Question

Find the remainder when $$ {x}^{3}-a{x}^{2}+6x-a$$ is divided by $$ x-a$$?

Answer

**step1** Understanding the Problem

The problem asks us to determine the remainder when a given polynomial, $$ {x}^{3}-a{x}^{2}+6x-a$$, is divided by a linear expression, $$ x-a$$. This is a common problem in algebra related to polynomial division.

**step2** Introducing the Remainder Theorem

To efficiently find the remainder without performing long division, we can utilize the Remainder Theorem.
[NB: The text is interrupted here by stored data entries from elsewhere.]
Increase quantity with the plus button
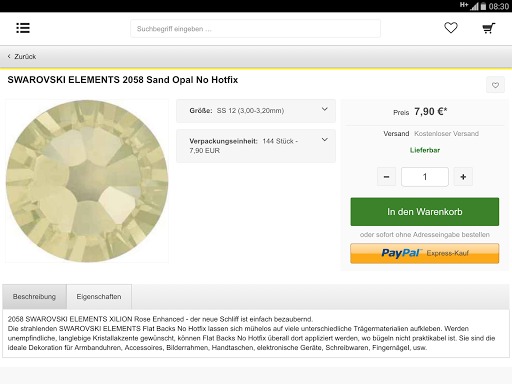512x384 pixels. (463, 177)
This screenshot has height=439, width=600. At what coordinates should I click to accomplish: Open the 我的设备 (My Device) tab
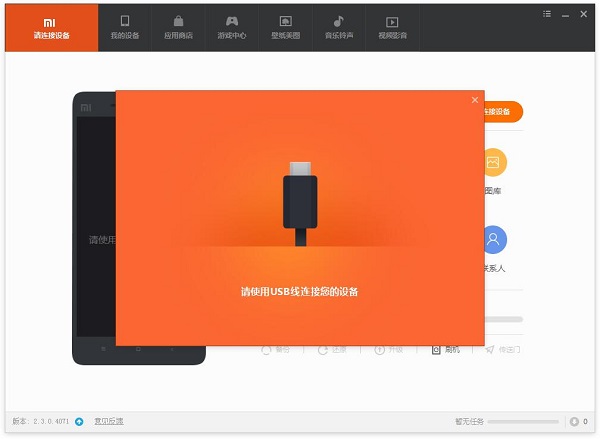(x=125, y=26)
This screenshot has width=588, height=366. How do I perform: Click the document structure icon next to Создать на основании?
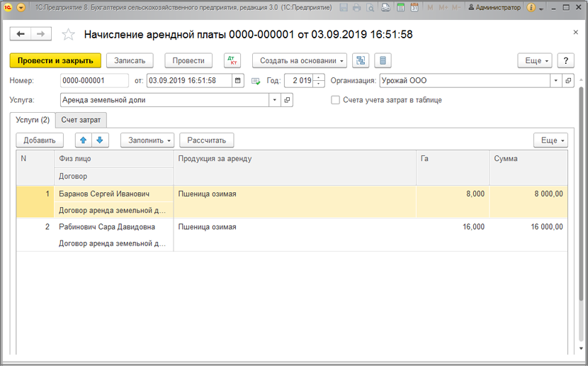(361, 60)
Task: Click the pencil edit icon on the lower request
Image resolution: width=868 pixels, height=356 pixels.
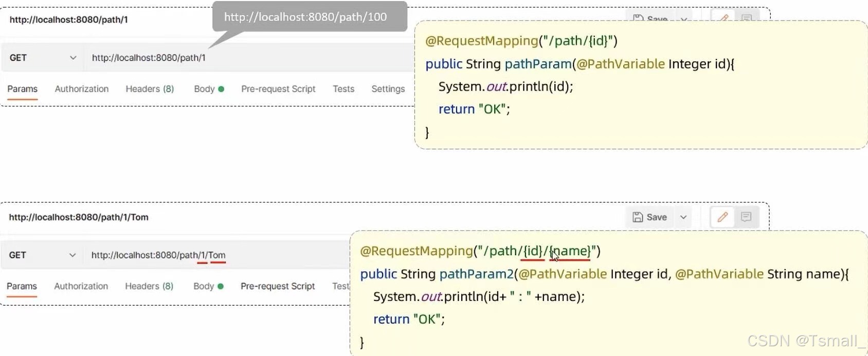Action: pos(722,217)
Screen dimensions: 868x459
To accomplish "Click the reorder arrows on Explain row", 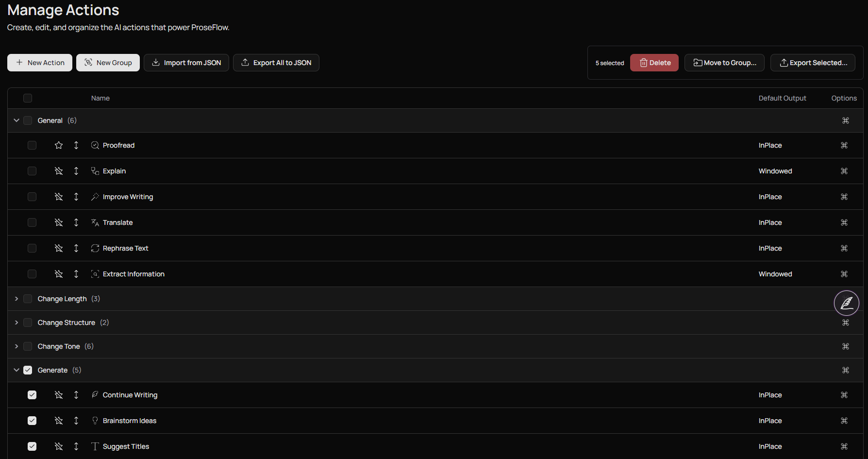I will click(x=76, y=171).
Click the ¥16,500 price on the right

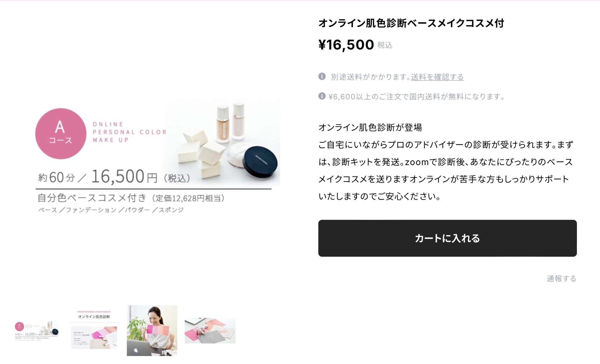(x=346, y=45)

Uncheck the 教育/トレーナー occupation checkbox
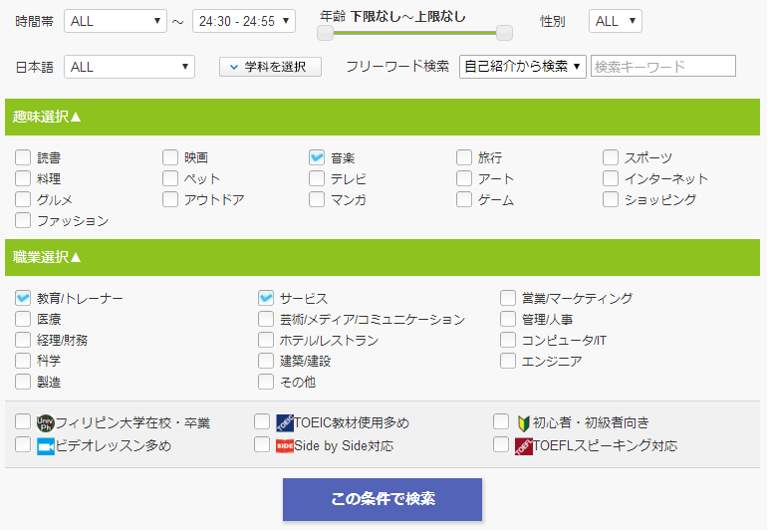[23, 298]
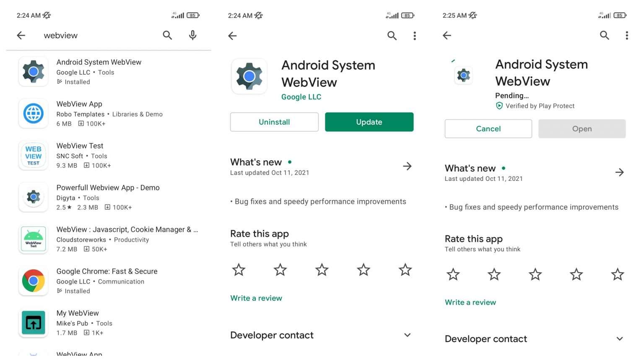This screenshot has height=362, width=644.
Task: Open the three-dot overflow menu
Action: pyautogui.click(x=414, y=36)
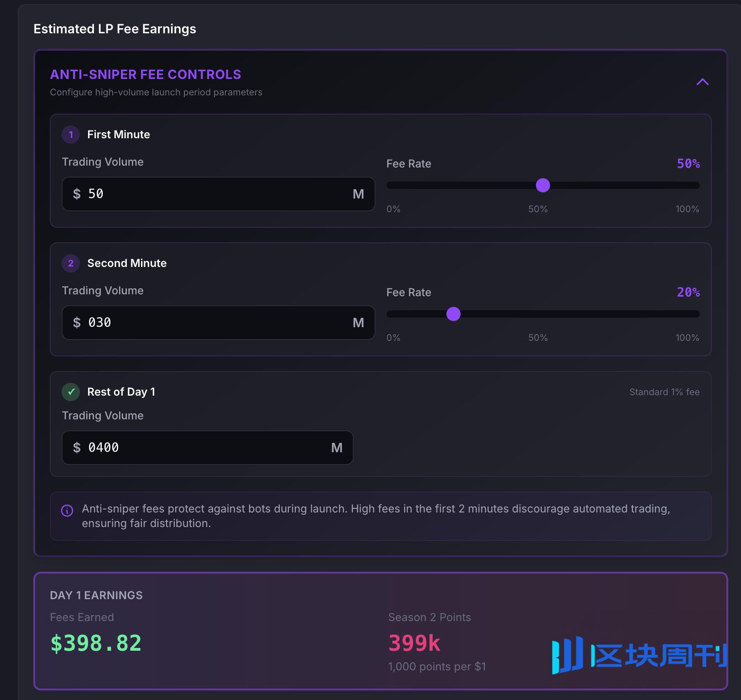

This theorem states that if a polynomial, let's denote it as P(x), is divided by a linear binomial of the form $$ x-c$$, then the remainder of this division is simply the value of the polynomial when $$ x$$ is replaced by $$ c$$, which is $$ P(c)$$.

**step3** Identifying the Polynomial and the Value for Substitution

In this specific problem:
Our polynomial, P(x), is given as $$ {x}^{3}-a{x}^{2}+6x-a$$.
Our divisor is $$ x-a$$.
Comparing the divisor $$ x-a$$ to the general form $$ x-c$$, we can clearly see that the value of $$ c$$ for this problem is $$ a$$.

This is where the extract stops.